- _課題_:
出典の筆者は、準決勝で青山君を使わないという生田監督の言葉を全員が理解し、結束したはずだと述べている。筆者がそう考える根拠を1〜3文で説明せよ。

- _出典_:
==*==
素晴らしい亜細亜大学の優勝だった。この試合の、いやこの大会のMVPは間違いなく生田監督だとボクは思っている。もちろん監督にそんな賞はないのだが・・・

今日の亜細亜の1番には4年生の重松君が抜擢された。ボクのスコアノートを見るとリーグ戦ではすでに優勝が決まっていた最終節の青山戦の2試合で先発していたがあまり記憶に残っていない。そしてこの大会は近大戦に出場しているが、その試合は東京ドームで行われておりボクは神宮にいたため観戦していない。

2番は昨日先頭打者だった田中幹也君。3番藤江君。4番は山下君に変わりはないが、昨日2番だった天井君は今日は7番に下がった。毎試合のように打順をいじってくる生田監督。

初回の亜細亜は上武の柴藤君の前に三者凡退。一方の亜細亜の先発青山君は1死から安打と2塁打でいきなり1死2・3塁のピンチを招く。しかし強い当たりの3塁ゴロで上武はホームを突けず、四球で満塁としたものの最後は内野ゴロに倒れた。

試合後の監督インタビューで聞いた話だ。

「昨日の準決勝は青山は使わない。だから全員の力を結集して勝ち上がってくれと選手に話していた。そしてよく準決勝を勝ちあがってくれた。」

青山君はリーグ戦では8試合に登板し6勝0敗。防御率1.40を記録した東都の最優秀投手だ。その青山君を温存するから準決勝は何とか勝てということは監督がその先の話をしなくとも全員が理解し結束したはずだ。

しかし、青山君は安打を打たれる。それはリーグ戦からそうだった。記録をひっくり返してみると8試合で58イニングを投げて打たれた安打も奪った三振も同じ55。つまり大雑把に言えば毎回ヒットは打たれるが毎回三振も奪うという投手である。それでいながら与えた四死球はたったの9。打たれた本塁打は1本だけだ。

青山君はドラフト候補ではあるが、ものすごい豪速球でバッタバッタと打者を打ち取る投手ではない。しかし点を取るのは難しいという投手だ。それを今日もいかんなく発揮した。

2回も安打を許すが無失点。そして3回、亜細亜は攻撃を仕掛ける。

試合開始前までは太陽が照り付け暑くなりそうな天候は一転、急遽雨雲が支配し始め球場が暗くなっていく。そんな中で亜細亜は先頭の草部君が安打で出塁しバントで進めると重松君に打順が廻った。そして雨が降ってくる。
==*==
- _データセット記録_:
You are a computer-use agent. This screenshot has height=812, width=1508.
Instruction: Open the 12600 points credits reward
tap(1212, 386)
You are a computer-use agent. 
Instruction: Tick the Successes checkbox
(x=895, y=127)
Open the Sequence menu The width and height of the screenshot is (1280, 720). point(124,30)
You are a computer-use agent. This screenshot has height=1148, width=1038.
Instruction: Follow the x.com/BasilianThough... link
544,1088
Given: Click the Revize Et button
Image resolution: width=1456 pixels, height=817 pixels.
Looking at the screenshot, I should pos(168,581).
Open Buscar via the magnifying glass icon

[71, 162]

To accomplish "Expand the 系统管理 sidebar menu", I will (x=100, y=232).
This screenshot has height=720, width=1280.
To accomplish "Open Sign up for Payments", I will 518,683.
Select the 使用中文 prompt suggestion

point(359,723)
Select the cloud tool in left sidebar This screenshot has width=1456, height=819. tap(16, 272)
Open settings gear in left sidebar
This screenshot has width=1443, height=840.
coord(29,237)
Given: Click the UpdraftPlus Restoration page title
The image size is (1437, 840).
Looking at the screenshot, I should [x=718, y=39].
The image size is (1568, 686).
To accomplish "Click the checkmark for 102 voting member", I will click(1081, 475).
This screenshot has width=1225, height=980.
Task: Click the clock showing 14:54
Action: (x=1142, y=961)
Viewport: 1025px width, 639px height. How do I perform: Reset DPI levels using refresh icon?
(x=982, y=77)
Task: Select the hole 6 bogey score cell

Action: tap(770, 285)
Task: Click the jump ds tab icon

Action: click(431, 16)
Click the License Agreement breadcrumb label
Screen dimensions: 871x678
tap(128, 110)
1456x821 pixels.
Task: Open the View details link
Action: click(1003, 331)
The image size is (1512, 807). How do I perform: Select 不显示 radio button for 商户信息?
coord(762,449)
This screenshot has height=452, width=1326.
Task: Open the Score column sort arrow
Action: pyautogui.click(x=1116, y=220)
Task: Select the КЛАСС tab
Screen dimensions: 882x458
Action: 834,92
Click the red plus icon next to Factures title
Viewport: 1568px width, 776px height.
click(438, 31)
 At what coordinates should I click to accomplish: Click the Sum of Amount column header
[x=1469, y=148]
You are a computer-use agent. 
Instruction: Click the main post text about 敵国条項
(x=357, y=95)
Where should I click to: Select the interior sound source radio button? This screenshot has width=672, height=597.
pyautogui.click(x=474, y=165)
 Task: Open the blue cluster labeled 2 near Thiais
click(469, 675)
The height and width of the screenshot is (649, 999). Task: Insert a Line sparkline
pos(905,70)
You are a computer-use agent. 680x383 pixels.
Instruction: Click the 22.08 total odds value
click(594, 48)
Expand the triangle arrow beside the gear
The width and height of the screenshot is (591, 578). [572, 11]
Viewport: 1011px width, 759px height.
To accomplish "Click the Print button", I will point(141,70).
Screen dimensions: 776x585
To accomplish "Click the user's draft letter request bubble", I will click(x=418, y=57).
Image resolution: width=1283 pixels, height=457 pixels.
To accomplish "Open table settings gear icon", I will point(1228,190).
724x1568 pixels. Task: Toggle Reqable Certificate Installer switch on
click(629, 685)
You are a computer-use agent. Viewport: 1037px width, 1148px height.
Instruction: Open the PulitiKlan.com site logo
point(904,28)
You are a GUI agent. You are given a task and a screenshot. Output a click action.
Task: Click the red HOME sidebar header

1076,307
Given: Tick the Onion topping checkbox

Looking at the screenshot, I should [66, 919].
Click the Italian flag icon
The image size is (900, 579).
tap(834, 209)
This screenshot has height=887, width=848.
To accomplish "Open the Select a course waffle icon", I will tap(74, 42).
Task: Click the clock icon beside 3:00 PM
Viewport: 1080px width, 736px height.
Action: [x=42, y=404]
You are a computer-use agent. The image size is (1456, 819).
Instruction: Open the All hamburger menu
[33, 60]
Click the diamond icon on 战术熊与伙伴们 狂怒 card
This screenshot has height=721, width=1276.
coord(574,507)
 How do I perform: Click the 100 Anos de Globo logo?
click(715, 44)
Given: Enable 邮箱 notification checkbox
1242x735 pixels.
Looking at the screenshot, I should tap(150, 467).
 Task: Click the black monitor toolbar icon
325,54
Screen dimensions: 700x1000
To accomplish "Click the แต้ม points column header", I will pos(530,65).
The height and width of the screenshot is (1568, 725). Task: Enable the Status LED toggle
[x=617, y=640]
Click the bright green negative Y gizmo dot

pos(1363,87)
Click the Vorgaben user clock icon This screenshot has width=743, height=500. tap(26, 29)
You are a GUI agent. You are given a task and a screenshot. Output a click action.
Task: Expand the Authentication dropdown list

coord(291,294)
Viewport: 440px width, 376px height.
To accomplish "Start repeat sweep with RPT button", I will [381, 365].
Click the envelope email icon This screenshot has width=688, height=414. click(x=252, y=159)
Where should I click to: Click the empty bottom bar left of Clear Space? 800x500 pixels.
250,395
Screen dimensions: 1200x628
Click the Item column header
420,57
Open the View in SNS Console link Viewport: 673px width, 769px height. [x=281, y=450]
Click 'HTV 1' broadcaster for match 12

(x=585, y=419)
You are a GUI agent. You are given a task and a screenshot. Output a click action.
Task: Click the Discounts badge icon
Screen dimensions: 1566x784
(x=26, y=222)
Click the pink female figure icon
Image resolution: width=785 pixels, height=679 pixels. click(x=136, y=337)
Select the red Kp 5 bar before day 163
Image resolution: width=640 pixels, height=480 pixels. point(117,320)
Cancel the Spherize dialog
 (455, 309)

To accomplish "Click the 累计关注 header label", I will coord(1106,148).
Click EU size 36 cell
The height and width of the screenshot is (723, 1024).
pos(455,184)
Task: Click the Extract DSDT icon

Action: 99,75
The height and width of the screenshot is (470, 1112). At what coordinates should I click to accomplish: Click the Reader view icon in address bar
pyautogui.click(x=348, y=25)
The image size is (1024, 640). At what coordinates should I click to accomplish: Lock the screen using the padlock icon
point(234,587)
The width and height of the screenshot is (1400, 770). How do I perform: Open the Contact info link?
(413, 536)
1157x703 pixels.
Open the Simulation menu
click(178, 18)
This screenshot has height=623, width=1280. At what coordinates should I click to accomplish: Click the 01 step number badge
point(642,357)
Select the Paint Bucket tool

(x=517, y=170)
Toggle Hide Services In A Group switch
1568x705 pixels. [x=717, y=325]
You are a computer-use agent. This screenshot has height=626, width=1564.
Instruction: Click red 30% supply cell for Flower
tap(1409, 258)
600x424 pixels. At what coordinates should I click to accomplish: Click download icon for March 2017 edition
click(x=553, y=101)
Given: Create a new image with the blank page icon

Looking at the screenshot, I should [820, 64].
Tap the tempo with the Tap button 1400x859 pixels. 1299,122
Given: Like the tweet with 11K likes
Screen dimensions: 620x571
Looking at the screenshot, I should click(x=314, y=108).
==*==
- _解答_:
青山君はリーグ戦で8試合に登板して6勝0敗、防御率1.40を記録した東都の最優秀投手だからである。その青山君を温存するから準決勝は何とか勝てと言われれば、監督がその先の話をしなくても全員が意図を理解できたはずだと筆者は考えている。